> [Task description]: From the following material, work out how many lines include the string "will"; respond with the number only.

> [Supplied material]:
========================================================================
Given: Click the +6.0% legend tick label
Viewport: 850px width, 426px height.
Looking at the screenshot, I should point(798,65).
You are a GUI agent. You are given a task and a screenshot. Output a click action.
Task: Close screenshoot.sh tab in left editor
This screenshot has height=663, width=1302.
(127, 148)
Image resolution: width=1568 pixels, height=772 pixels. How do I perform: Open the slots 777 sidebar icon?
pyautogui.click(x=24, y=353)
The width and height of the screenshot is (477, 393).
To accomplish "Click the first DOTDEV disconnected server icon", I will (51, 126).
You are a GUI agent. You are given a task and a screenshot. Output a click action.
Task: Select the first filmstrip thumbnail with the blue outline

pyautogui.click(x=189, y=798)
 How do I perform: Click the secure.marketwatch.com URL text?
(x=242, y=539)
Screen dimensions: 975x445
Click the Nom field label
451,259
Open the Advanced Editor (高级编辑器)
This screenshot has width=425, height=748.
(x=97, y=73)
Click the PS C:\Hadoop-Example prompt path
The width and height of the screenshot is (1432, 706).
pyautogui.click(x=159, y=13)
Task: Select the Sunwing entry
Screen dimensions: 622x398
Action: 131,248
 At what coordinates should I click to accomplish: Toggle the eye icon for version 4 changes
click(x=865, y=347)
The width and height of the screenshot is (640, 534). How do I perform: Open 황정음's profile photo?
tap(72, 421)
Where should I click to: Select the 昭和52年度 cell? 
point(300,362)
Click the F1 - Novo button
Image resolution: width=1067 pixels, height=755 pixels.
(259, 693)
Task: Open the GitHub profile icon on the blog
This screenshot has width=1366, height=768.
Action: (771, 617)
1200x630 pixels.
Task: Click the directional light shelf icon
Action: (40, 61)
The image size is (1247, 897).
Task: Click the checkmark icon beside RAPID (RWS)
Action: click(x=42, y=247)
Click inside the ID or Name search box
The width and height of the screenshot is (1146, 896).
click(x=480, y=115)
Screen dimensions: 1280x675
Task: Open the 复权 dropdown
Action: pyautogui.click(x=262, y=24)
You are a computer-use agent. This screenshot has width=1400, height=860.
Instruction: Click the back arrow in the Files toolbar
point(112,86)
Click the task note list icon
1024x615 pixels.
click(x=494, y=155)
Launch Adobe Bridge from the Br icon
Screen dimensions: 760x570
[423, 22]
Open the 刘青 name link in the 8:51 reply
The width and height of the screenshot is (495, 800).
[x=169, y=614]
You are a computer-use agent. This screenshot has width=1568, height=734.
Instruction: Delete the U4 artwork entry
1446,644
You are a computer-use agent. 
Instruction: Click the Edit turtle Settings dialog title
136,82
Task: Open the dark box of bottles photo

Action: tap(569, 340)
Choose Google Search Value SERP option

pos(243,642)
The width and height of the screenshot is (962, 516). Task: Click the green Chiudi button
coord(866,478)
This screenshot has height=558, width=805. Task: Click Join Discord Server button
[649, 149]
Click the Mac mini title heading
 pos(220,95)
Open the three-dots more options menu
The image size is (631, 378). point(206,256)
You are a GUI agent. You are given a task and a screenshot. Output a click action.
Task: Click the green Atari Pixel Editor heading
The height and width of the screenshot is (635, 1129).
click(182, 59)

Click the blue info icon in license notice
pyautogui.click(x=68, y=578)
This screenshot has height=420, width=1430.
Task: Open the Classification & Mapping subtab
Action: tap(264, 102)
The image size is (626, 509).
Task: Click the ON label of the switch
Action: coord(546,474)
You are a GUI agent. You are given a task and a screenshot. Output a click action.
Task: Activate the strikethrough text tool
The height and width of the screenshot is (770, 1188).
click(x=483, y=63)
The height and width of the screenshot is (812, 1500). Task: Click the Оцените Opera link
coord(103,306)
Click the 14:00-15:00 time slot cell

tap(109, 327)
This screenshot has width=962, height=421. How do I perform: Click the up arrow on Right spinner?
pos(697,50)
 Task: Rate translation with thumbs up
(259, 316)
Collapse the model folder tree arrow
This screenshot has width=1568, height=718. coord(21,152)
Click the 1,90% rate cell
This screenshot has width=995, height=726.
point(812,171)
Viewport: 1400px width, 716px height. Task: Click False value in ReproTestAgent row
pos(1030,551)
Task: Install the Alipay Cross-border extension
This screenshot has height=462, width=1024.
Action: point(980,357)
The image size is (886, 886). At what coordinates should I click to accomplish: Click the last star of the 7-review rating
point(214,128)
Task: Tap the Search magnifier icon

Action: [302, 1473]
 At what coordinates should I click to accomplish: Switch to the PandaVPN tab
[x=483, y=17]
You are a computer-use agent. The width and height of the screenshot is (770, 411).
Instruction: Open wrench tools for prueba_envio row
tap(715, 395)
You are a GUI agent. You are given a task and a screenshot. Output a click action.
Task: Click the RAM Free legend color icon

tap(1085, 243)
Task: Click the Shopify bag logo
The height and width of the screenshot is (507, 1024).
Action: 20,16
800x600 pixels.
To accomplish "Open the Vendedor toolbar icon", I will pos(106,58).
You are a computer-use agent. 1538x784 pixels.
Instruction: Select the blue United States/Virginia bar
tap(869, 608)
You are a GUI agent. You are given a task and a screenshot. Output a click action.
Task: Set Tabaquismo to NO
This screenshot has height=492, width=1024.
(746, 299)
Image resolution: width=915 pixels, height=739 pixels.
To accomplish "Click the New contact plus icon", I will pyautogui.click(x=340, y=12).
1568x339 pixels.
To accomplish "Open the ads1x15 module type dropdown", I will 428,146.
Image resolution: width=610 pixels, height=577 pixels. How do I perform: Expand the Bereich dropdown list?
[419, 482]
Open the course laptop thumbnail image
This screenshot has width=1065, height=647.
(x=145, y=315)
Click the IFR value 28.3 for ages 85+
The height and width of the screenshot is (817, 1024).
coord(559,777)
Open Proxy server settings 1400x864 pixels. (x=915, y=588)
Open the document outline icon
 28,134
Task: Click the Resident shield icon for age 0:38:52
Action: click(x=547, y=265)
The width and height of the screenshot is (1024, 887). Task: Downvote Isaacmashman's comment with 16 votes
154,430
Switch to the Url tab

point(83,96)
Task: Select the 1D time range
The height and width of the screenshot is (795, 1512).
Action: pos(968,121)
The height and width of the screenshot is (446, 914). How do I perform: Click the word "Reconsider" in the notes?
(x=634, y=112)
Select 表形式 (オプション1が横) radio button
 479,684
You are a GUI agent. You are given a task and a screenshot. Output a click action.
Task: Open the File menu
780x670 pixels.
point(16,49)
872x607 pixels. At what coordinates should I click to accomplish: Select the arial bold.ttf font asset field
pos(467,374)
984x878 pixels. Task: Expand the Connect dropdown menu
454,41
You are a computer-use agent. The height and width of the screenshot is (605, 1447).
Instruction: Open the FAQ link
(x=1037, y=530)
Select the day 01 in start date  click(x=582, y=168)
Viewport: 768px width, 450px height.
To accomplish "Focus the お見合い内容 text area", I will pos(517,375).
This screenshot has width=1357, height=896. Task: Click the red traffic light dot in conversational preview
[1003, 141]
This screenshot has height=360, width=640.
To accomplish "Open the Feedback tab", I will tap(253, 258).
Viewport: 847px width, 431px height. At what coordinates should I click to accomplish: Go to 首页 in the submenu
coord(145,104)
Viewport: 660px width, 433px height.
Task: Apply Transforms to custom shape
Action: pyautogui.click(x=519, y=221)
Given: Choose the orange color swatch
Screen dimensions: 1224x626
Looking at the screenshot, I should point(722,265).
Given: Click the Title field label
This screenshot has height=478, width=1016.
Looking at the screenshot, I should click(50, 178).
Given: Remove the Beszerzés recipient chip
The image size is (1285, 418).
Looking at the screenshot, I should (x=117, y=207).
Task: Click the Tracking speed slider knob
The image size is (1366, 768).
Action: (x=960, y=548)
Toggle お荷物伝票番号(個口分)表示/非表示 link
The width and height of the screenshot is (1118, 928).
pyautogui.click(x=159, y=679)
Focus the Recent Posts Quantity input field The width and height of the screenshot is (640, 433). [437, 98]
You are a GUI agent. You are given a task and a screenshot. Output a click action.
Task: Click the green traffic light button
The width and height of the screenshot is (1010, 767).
========================================================================
> [Written solution]: 6